Provided passage =
******

Please note that nutrition information is an estimate and can vary based on the specific ingredients and portion sizes used. This calculation is for one of 24 slices.

Frequently Asked Questions

Can I use fresh or frozen strawberries instead?

I strongly advise against it for this specific recipe. Fresh or frozen berries add too much water to the batter, which will make the cake dense and gummy. The magic of this recipe is the intense flavor and perfect texture from the freeze-dried strawberries.

Can this recipe be made into cupcakes?

Absolutely! This batter works beautifully for cupcakes. Simply line a muffin tin with paper liners, fill them about two-thirds full, and bake at 350°F (175°C) for about 18-22 minutes, or until a toothpick comes out clean.

Why is my cream cheese frosting runny?

******

Supplied material =

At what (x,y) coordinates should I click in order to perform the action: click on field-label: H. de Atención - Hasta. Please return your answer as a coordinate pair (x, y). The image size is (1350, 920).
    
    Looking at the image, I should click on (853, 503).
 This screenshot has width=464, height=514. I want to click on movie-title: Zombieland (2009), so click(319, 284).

******

Exercise set =
1. In the strawberry cake FAQ, how long should cupcakes made from the batter bake at 350°F (175°C)?
2. Carry on the strawberry cake FAQ from its final line.

Exercise answers =
1. About 18 to 22 minutes, or until a toothpick comes out clean.

2.
This is almost always due to one of two things: your butter or cream cheese was too warm when you started, or you tried to frost a cake that wasn’t completely cool. Ensure your dairy ingredients are softened but still cool to the touch.

How do I get the most vibrant pink color?

The pulverized freeze-dried strawberries provide a gorgeous, natural pink hue. For that extra, over-the-top “Barbie” look, adding just one or two drops of a quality pink or red gel food coloring to the wet ingredients will really make it pop.